-------- The input --------

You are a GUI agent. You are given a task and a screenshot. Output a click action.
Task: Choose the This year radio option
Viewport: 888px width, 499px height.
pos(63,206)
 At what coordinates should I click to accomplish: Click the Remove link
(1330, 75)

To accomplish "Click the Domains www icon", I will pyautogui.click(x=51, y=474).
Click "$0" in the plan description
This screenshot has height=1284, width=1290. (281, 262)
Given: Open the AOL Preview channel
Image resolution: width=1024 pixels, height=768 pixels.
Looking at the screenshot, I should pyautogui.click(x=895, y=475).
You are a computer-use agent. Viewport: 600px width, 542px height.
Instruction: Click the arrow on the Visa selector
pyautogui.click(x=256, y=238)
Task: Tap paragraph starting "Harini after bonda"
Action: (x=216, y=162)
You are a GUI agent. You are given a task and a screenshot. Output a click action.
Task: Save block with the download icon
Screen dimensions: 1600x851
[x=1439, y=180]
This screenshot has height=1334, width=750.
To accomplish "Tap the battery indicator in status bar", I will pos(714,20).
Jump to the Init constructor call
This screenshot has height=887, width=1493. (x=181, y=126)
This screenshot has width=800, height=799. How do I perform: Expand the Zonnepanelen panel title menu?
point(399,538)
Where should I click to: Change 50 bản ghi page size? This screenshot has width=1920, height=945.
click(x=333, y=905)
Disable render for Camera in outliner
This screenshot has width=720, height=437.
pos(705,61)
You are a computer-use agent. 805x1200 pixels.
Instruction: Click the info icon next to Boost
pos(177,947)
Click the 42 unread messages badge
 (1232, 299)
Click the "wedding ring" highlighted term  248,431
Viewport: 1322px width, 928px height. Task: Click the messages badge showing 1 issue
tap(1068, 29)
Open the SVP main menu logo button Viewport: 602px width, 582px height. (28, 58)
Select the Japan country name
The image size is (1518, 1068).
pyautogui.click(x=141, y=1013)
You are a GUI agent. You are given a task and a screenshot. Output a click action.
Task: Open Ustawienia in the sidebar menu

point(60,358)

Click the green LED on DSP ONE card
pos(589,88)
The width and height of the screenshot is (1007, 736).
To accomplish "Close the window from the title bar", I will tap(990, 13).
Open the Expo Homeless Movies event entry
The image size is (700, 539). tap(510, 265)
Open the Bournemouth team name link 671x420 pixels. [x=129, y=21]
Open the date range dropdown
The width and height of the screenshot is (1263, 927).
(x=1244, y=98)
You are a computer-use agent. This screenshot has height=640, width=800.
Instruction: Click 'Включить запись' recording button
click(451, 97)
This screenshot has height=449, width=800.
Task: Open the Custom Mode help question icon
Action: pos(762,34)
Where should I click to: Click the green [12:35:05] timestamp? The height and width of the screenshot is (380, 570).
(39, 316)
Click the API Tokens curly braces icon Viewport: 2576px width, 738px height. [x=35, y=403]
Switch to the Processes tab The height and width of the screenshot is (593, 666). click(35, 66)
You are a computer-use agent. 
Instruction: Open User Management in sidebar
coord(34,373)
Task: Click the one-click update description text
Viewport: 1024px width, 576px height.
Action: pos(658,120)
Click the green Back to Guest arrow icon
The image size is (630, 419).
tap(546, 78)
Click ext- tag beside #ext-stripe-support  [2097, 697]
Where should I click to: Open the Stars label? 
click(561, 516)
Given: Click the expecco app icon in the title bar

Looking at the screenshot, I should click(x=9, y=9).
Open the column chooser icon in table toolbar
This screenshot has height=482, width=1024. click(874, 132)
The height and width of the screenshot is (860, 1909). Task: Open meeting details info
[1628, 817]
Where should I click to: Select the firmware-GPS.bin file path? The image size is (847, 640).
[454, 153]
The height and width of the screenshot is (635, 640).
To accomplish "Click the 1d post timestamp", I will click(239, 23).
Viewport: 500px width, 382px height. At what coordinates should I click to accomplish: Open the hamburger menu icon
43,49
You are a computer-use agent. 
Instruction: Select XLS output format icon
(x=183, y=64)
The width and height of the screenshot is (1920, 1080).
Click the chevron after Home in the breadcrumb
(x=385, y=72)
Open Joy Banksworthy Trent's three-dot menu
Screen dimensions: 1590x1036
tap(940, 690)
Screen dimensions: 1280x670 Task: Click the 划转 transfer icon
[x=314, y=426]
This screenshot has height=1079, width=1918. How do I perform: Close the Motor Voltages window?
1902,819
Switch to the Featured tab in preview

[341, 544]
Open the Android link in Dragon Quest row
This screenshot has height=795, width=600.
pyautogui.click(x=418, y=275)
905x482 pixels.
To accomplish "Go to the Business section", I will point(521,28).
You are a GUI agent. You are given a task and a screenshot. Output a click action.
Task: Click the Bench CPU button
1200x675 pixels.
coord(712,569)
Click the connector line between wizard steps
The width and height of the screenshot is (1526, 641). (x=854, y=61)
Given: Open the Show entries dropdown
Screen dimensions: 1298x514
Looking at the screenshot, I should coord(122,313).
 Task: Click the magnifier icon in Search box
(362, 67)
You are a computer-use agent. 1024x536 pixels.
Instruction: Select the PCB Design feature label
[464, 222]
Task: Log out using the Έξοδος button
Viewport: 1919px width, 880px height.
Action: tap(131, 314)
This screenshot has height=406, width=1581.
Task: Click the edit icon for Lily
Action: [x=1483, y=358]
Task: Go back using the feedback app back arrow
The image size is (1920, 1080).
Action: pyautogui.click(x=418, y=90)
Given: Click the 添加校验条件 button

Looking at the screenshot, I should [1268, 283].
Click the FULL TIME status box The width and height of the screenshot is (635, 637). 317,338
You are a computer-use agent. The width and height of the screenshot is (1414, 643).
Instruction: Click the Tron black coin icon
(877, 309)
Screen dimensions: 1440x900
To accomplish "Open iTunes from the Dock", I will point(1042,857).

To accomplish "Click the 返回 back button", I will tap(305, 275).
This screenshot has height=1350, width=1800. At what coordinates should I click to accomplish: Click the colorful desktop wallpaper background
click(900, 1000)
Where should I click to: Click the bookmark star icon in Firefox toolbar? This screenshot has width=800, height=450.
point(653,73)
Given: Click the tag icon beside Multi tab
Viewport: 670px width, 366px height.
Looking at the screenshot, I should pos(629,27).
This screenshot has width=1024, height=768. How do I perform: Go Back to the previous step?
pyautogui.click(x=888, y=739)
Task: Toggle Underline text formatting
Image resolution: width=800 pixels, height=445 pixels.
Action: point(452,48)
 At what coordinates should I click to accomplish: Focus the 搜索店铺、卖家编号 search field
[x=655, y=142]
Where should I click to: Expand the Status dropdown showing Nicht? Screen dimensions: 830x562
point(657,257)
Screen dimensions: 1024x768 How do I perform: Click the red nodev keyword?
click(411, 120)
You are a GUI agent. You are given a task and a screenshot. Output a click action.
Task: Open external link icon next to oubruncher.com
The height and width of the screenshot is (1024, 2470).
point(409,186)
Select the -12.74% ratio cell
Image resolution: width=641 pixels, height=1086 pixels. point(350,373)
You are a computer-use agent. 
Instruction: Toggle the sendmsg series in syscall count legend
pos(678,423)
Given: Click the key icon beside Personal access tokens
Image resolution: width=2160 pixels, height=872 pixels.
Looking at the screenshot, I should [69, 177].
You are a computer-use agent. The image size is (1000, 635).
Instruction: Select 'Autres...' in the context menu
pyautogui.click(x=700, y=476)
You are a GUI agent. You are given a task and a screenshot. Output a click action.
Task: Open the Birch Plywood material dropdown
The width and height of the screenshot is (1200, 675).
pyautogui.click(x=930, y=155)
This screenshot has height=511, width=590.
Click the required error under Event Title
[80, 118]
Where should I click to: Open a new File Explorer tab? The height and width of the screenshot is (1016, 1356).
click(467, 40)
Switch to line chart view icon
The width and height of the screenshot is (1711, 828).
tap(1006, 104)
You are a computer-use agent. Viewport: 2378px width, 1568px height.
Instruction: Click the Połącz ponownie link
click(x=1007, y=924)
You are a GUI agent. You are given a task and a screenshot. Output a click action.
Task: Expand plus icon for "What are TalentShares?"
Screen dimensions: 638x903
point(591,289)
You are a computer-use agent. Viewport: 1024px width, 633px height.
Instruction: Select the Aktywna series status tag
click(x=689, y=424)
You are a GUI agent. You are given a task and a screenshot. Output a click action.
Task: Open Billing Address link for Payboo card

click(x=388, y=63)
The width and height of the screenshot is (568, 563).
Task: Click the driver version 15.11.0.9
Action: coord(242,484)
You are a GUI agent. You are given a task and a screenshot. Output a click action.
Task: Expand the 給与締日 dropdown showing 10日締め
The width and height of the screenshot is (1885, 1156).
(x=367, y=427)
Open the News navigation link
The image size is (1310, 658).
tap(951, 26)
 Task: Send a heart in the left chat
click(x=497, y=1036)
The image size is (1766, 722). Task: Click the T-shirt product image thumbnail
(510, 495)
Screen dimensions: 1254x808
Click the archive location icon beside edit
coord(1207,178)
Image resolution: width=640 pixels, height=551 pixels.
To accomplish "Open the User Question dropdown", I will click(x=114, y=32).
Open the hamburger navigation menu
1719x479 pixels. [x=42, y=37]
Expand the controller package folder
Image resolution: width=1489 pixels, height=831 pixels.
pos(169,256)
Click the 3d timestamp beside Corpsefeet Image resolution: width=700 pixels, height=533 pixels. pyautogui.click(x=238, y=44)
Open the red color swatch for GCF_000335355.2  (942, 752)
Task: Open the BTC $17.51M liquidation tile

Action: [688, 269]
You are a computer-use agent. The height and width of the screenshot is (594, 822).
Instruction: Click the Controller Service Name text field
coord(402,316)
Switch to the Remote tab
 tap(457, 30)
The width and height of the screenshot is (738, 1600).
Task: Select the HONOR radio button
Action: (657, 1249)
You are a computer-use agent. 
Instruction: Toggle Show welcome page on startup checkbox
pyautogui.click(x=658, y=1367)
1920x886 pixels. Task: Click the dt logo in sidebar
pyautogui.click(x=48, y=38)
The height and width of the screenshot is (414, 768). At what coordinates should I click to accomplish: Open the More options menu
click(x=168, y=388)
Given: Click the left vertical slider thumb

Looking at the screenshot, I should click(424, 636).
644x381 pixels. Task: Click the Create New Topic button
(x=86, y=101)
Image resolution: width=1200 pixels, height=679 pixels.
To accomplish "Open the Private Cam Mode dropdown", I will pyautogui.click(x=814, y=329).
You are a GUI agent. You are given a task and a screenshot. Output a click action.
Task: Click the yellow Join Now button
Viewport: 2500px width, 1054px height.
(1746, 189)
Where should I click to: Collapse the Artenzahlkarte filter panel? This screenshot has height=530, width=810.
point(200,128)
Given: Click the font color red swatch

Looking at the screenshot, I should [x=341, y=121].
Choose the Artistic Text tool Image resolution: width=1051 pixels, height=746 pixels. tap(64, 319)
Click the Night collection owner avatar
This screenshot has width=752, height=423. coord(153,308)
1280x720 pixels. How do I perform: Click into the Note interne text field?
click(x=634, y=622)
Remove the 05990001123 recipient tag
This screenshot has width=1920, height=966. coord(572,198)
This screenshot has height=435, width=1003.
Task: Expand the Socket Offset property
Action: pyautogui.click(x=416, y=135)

--------

• **Exercise requirements**: Proceeding from the line containing "Open the hamburger navigation menu" through the line containing "You are a computer-use agent. The height", transcribe the lines above exactly, both end lines included.

• **Answer to the exercise**:
Open the hamburger navigation menu
1719x479 pixels. [x=42, y=37]
Expand the controller package folder
Image resolution: width=1489 pixels, height=831 pixels.
pos(169,256)
Click the 3d timestamp beside Corpsefeet Image resolution: width=700 pixels, height=533 pixels. pyautogui.click(x=238, y=44)
Open the red color swatch for GCF_000335355.2  (942, 752)
Task: Open the BTC $17.51M liquidation tile

Action: [688, 269]
You are a computer-use agent. The height and width of the screenshot is (594, 822).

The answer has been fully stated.